There is associated with each outstanding “Voting Share” of the Registrant one Right, which, except as set forth below, when exercisable, entitles the registered holder to purchase from the Registrant one one-hundredth of a share of a series of preferred shares of the Registrant designated as Series A Junior Participating Preferred Shares, par value of $.01 each (the “Preferred Shares”), at a price of $70 per one one-hundredth of a share  (the “Purchase Price”), subject to adjustment.  The Voting Shares of the Registrant are its Class A Shares and Class B Shares.  The terms of the Preferred Shares are summarized below and are set forth in a Certificate of Designation of Terms attached as Exhibit A to the Rights Agreement.

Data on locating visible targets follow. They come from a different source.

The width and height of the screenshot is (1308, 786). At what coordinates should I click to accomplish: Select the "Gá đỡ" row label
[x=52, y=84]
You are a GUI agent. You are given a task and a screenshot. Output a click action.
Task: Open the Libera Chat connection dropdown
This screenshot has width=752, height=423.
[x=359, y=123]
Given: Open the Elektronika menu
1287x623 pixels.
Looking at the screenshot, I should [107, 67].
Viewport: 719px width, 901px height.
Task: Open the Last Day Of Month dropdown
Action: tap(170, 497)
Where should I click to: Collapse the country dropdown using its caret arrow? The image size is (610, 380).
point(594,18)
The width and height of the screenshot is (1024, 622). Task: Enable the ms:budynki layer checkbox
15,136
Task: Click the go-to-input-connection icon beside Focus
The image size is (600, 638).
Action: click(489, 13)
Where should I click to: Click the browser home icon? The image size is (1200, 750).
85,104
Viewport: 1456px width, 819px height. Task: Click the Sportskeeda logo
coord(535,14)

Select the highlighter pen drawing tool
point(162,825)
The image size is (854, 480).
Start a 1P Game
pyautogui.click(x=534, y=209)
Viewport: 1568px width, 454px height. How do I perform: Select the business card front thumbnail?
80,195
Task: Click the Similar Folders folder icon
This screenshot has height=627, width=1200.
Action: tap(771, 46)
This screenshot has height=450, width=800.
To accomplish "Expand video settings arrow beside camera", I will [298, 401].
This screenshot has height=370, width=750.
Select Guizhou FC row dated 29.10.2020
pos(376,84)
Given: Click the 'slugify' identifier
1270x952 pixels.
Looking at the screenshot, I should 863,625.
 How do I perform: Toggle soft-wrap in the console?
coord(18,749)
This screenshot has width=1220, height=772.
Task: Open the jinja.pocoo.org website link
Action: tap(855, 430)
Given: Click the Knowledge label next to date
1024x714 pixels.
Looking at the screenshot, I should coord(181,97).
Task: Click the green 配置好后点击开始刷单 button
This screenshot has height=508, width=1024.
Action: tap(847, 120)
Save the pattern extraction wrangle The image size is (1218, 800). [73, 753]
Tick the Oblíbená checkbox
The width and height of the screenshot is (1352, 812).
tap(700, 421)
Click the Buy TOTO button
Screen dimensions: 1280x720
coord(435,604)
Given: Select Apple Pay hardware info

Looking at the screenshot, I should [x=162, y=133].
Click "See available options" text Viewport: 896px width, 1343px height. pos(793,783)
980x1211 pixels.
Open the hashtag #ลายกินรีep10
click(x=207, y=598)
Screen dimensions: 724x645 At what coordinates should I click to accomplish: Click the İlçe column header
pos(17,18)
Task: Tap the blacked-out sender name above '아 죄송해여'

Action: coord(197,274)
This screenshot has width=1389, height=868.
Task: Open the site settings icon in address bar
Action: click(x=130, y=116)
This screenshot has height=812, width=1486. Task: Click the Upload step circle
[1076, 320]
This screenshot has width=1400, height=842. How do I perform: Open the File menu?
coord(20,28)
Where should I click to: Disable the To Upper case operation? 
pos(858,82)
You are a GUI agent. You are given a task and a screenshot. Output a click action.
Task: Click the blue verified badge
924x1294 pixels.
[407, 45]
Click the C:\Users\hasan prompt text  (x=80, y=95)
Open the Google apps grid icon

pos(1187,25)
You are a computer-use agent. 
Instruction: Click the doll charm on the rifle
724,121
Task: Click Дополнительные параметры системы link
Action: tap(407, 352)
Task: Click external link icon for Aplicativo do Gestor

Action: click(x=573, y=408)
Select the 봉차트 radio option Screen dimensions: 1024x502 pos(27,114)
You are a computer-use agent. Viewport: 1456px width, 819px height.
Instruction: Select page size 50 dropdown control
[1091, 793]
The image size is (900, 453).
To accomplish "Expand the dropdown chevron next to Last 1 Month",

THE SEVENTH PARAGRAPH IN ITEM 1 IS HEREBY AMENDED AND RESTATED AS FOLLOWS:

The Rights are not exercisable until the Distribution Date.  The Rights will expire on June 1, 2020 (the “Final Expiration Date”), unless earlier redeemed by the Registrant, as described below.

Item 2. Exhibits.

The following documents are filed as exhibits hereto and are incorporated herein by reference:

Exhibit Number
 
Description of Exhibit
1.1
 
Bye-Laws of the Registrant, including Schedules 1 and 2 thereto, filed as Exhibit 3.2 to the Registrant’s Form 8-K Current Report filed on June 21, 2007.
1.2
 
Rights Agreement dated as of June 1, 2000, and amended and restated as of April 12, 2007, between the Registrant and the Rights Agent, filed as Exhibit 1 to Amendment No. 1 to the Registrant’s Registration Statement on Form 8-A filed on April 23, 2007 relating to the Preferred Share Purchase Rights of the Registrant.
1.3
 
Amendment No. 1 dated December 10, 2007 to the Rights Agreement dated as of June 1, 2000 and amended and restated as of April 12, 2007, between the Registrant and the Rights Agent, filed as Exhibit 4.2 to the Registrant’s Current Report filed on Form 8-K filed on December 10, 2007.
1.4
 
Amendment No. 2 filed as Exhibit 4.3 to the Registrant’s Current Report filed on Form 8-K filed on May 27, 2010.
 
 
 
 

 

 
SIGNATURE
 
Pursuant to the requirements of Section 12 of the Securities Exchange Act of 1934, the Registrant has duly caused this registration statement to be signed on its behalf by the undersigned, thereto duly authorized.
 
   
ORIENT-EXPRESS HOTELS LTD.
     
     
Date:
May 27, 2010
 
By:
/s/ Edwin S. Hetherington
       
Name:
Edwin S. Hetherington
       
Title:
Vice President, General Counsel and
Secretary


 
 

 
 
EXHIBIT INDEX
 

Exhibit Number
 
Description of Exhibit
1.1
 
Bye-Laws of the Registrant, including Schedules 1 and 2 thereto, filed as Exhibit 3.2 to the Registrant’s Form 8-K Current Report filed on June 21, 2007.
1.2
 
Rights Agreement dated as of June 1, 2000, and amended and restated as of April 12, 2007, between the Registrant and the Rights Agent, filed as Exhibit 1 to Amendment No. 1 to the Registrant’s Registration Statement on Form 8-A filed on April 23, 2007 relating to the Preferred Share Purchase Rights of the Registrant.
1.3
 
Amendment No. 1 dated December 10, 2007 to the Rights Agreement dated as of June 1, 2000 and amended and restated as of April 12, 2007, between the Registrant and the Rights Agent, filed as Exhibit 4.2 to the Registrant’s Current Report filed on Form 8-K filed on December 10, 2007.
1.4
 
Amendment No. 2 filed as Exhibit 4.3 to the Registrant’s Current Report filed on Form 8-K filed on May 27, 2010.